Yordan Tabov (born 1946 in Sofia) is a Bulgarian mathematician with academic Degrees: Doctor of Pedagogical Sciences (2007), PhD in Mathematics (MGU, Moscow, 1974); he is also recipient of The Paul Erdős Award (for significant contributions in mathematical education). His research interests include differential equations, geometry, didactics of mathematics, informatics and applications of mathematics and computer methods in the humanities; the focus of his research activity during the last 20 years was namely the last of the fields mentioned above.

Besides he is also an amateur historian and supports the fringe views on the autochthonous origin of the Bulgarian people, espousing ideas similar to those of Gancho Tsenov.
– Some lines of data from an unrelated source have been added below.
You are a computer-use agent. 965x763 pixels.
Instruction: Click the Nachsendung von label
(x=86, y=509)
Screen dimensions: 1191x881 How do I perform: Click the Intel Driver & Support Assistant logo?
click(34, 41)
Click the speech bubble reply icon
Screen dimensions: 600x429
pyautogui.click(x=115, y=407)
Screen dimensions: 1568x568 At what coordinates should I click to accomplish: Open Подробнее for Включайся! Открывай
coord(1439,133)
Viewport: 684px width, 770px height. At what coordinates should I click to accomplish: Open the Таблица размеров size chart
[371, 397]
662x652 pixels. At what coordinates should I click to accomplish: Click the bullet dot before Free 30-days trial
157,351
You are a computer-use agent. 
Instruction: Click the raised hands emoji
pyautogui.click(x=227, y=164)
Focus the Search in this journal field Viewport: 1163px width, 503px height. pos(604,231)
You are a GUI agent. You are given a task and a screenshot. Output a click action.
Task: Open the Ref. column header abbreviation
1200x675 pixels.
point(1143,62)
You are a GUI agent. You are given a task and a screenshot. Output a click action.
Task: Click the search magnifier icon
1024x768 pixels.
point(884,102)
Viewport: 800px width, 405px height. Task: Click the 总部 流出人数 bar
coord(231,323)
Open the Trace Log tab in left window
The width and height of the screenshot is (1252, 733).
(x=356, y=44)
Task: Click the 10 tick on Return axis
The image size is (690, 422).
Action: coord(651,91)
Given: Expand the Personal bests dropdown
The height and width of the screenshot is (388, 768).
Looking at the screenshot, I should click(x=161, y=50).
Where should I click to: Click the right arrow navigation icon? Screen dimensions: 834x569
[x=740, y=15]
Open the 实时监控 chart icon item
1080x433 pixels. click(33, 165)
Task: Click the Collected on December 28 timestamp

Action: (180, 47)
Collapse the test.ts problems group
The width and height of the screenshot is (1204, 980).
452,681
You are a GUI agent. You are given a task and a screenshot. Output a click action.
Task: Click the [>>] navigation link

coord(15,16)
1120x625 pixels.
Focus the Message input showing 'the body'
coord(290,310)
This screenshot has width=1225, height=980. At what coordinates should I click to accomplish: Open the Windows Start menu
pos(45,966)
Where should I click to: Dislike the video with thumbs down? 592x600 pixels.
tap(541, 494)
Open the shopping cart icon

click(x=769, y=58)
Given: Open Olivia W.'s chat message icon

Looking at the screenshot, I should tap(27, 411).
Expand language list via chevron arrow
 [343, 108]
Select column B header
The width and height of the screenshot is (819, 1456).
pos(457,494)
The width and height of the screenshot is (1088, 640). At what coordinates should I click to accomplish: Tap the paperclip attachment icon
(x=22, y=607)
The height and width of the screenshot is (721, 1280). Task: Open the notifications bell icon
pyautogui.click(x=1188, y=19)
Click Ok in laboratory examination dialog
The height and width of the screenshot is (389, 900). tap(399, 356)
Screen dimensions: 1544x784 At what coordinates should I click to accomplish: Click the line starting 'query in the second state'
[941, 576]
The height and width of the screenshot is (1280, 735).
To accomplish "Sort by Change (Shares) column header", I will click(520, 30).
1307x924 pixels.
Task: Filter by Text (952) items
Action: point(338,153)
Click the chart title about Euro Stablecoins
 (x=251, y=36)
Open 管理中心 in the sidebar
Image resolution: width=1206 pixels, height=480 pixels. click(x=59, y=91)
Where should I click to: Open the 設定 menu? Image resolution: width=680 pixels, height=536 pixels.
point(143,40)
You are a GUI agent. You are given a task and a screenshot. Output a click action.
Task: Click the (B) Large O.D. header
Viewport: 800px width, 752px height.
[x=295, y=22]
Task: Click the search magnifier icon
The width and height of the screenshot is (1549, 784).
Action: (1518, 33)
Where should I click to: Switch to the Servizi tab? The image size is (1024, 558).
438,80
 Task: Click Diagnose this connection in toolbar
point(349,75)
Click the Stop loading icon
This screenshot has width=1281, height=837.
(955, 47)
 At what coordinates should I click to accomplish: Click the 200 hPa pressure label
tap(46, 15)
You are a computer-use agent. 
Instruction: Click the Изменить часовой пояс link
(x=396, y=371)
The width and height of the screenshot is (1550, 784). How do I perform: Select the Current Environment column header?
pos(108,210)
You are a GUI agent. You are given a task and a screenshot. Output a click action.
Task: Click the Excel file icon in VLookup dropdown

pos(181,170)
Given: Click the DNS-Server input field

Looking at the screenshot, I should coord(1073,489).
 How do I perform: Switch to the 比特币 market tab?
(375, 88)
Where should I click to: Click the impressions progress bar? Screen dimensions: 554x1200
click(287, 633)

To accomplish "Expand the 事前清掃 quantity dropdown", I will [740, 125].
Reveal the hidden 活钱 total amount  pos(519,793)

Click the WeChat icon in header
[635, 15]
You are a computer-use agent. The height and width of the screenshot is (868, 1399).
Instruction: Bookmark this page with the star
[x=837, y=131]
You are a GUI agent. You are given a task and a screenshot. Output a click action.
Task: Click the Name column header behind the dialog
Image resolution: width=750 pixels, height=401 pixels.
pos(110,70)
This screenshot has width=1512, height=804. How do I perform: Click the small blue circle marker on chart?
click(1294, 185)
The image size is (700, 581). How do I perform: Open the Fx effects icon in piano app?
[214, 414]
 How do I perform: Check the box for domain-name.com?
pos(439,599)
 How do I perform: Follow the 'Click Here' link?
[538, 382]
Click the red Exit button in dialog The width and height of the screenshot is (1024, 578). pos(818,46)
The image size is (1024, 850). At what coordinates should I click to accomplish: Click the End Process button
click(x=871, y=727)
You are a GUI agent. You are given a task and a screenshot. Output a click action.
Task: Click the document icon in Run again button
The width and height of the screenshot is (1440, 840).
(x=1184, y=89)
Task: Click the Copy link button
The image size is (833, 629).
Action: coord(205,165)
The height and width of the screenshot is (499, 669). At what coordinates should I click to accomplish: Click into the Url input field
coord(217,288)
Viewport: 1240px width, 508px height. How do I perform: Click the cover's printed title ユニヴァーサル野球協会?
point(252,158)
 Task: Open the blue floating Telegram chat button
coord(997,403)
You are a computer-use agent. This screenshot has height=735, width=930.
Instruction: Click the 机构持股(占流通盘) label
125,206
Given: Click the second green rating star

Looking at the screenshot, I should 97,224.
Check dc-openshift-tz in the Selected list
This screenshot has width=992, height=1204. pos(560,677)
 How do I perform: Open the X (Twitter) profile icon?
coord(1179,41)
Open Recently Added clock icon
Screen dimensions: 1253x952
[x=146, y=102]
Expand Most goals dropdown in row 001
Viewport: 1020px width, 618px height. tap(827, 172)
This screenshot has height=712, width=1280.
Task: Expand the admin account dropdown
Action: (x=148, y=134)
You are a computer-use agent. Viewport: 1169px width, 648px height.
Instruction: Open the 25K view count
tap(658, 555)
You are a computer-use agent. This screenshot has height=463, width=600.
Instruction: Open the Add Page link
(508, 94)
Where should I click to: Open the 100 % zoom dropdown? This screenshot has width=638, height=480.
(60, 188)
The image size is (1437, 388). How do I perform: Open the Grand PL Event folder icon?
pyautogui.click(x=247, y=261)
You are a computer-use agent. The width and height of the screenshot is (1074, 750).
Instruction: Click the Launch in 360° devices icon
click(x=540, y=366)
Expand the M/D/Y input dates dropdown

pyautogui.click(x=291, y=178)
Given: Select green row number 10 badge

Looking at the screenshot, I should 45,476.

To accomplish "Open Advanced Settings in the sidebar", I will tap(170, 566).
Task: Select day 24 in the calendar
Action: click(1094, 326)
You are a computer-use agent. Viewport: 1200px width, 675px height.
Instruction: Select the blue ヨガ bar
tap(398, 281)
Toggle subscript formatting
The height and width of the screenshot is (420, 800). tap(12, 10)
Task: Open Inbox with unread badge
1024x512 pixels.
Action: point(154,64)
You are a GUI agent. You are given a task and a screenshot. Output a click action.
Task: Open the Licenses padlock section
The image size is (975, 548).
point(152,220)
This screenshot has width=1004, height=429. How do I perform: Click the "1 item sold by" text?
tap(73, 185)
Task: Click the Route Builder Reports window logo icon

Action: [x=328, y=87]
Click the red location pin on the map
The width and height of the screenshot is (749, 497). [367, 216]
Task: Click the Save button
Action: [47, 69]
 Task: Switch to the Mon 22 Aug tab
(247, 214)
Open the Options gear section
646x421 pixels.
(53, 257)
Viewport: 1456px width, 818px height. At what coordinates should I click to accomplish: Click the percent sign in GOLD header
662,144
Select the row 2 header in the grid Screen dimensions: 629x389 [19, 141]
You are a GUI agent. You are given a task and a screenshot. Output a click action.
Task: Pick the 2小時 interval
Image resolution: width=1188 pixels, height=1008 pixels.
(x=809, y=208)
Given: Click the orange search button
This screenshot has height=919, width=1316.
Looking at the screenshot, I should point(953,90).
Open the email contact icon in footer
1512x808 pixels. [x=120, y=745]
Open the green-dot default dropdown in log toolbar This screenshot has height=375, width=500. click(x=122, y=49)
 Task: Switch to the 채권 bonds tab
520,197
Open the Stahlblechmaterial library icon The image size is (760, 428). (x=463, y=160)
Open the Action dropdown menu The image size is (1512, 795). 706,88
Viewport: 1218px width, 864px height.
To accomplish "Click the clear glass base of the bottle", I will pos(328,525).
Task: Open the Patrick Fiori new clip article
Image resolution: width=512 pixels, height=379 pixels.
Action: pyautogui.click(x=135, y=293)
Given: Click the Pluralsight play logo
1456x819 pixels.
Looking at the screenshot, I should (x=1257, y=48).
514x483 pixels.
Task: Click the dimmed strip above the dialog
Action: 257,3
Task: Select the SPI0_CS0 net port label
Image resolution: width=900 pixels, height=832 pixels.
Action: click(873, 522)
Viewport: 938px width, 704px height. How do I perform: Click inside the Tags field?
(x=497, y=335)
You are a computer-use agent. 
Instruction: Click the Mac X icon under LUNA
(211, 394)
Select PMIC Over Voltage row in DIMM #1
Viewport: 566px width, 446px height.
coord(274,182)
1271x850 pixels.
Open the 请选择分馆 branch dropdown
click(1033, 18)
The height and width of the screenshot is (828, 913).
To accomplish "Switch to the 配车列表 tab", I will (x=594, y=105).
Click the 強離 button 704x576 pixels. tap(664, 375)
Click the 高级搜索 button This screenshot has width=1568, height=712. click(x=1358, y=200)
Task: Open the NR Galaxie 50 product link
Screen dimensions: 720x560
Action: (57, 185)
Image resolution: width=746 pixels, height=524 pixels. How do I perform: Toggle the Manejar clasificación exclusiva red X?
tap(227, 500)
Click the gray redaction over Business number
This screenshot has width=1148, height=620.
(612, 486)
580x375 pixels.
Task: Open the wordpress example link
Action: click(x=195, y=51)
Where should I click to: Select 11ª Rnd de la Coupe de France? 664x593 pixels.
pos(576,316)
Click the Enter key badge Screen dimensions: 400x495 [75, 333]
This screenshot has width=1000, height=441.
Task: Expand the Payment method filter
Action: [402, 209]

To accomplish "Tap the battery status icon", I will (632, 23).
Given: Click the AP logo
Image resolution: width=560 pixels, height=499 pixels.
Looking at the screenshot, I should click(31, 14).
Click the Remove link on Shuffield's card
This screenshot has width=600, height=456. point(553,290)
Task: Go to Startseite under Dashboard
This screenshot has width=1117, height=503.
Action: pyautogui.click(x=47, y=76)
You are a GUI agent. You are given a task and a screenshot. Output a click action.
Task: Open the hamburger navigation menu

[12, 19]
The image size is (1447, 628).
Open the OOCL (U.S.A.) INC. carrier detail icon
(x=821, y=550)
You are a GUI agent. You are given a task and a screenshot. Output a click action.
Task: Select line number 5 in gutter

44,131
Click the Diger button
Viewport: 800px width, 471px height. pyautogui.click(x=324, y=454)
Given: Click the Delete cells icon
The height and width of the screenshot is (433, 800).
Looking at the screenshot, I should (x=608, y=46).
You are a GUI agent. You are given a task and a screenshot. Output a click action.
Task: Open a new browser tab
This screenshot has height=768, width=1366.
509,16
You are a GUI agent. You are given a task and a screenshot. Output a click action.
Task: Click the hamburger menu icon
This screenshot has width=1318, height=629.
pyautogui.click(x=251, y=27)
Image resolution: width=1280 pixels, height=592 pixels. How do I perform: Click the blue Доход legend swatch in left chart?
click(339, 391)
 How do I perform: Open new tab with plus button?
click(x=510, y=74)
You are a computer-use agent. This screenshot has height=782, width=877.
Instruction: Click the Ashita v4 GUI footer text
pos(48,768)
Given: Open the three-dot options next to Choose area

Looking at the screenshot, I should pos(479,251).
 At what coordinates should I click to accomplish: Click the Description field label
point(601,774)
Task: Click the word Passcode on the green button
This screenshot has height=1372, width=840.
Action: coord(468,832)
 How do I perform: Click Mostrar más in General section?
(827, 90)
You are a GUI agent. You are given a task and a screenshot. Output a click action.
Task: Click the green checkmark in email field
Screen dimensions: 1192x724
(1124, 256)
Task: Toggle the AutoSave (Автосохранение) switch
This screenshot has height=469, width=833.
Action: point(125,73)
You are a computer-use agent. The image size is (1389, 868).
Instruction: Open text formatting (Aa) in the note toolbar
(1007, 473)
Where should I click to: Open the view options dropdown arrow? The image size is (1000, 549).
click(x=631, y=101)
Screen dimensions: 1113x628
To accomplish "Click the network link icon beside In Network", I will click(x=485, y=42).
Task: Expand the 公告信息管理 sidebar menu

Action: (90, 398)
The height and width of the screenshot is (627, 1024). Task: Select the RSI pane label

== Organisational activity ==

- Vice President of the International City Tournament (since 1990)
- Member of the World Federation of Mathematical Race Awards (1992–1996) and (2000–2008)
- Chairman of the Jury of the Chernorizets Hrabar Mathematical Tournament (since 1991)
- Head of Mathematics and Informatics Training at IMI-BAS (1991–2008)

=== Lecture ===

- Lectures at the Sofia University 1979–1989
- Lectures at New Bulgarian University 1993–2009
- Lectures at Burgas Free University 1995–2003

=== Participation in editorial choices ===

- Mathematics and Informatics (1984–2011);
- Indices of Mathematical Problems, Math Pro Press, USA (1994).
- Mathematics Competitions Enrichment Series, AICME, Australia (1993).
- Mathematics and Informatics Quarterly, SCT Publishing, Singapore (1991). (Editor-in-Chief 1991–2000)
- WENETS: Belogradchik Magazine for History, Culture and National Science. (2010)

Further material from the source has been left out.